3. **What happens when they stick together? How fast do they move?**
* When the little particle sticks to the big block, they become one bigger block (0.2 kg + 0.12 kg = 0.32 kg).
* Their "pushing power" (momentum) before they stick must be the same as after they stick!
* Momentum before = mass of particle * speed of particle = 0.12 kg * 3 m/s = 0.36 kg·m/s.
* Momentum after = combined mass * new speed (let's call it V) = 0.32 kg * V.
* So, 0.32 * V = 0.36, which means V = 0.36 / 0.32 = 1.125 m/s. This is how fast they are moving together right after the collision, when the spring is already stretched by 1 cm.

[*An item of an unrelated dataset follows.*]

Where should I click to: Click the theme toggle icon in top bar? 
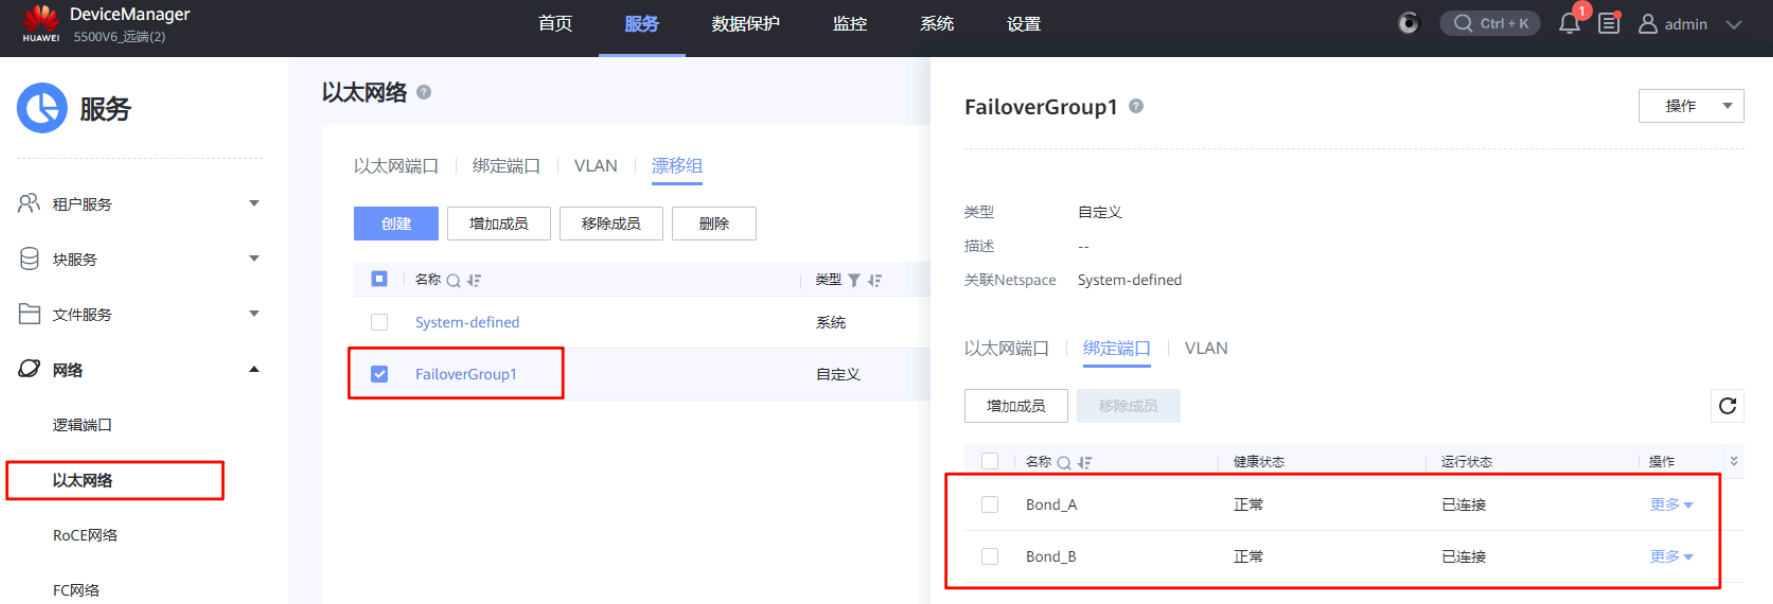point(1408,24)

4. **Finally, how far down does the spring stretch in total?**
* Now, we look at all the energy the system has and how it changes. Let's say the very top of the spring (when it's not stretched at all) is our "zero height" mark.
* Let 'X' be the *total* extension of the spring from its unstretched position at the very lowest point.
* **Energy right after impact (when the spring is stretched 1 cm and they're moving at 1.125 m/s):**
* Moving energy (Kinetic Energy) = 0.5 * (0.32 kg) * (1.125 m/s)² = 0.2025 J.
* Spring energy (energy stored in the spring) = 0.5 * (200 N/m) * (0.01 m)² = 0.01 J (since it's already stretched 1 cm).
* Gravity energy (Gravitational Potential Energy) = (0.32 kg) * (10 m/s²) * (-0.01 m) = -0.032 J (it's negative because it's below our "zero height" mark).
* Total energy right after impact = 0.2025 + 0.01 - 0.032 = 0.1805 J.

* **Energy at the very lowest point (when the spring is stretched by 'X' and they stop moving for a split second):**
* Moving energy = 0 J (because they stop for a moment).
* Spring energy = 0.5 * (200 N/m) * X² = 100 * X² J.
* Gravity energy = (0.32 kg) * (10 m/s²) * (-X) = -3.2 * X J.
* Total energy at the lowest point = 100 * X² - 3.2 * X J.

* **Energy is always conserved!** So, the total energy at impact must be the same as the total energy at the lowest point:
* 0.1805 = 100 * X² - 3.2 * X
* We can rearrange this a little to solve for X: 100 * X² - 3.2 * X - 0.1805 = 0.

* **Solving for X:** This is a type of math problem called a quadratic equation. We can use a special formula to find X!
* Using the quadratic formula: X = [ -(-3.2) ± sqrt((-3.2)² - 4 * 100 * (-0.1805)) ] / (2 * 100)
* X = [ 3.2 ± sqrt(10.24 + 72.2) ] / 200
* X = [ 3.2 ± sqrt(82.44) ] / 200
* Since X is a distance, it must be a positive number. So we take the positive part of the solution: X ≈ [ 3.2 + 9.0796 ] / 200 = 12.2796 / 200 ≈ 0.061398 meters.

* To make it easier to understand, let's change it to centimeters: 0.061398 meters is about **6.14 cm**.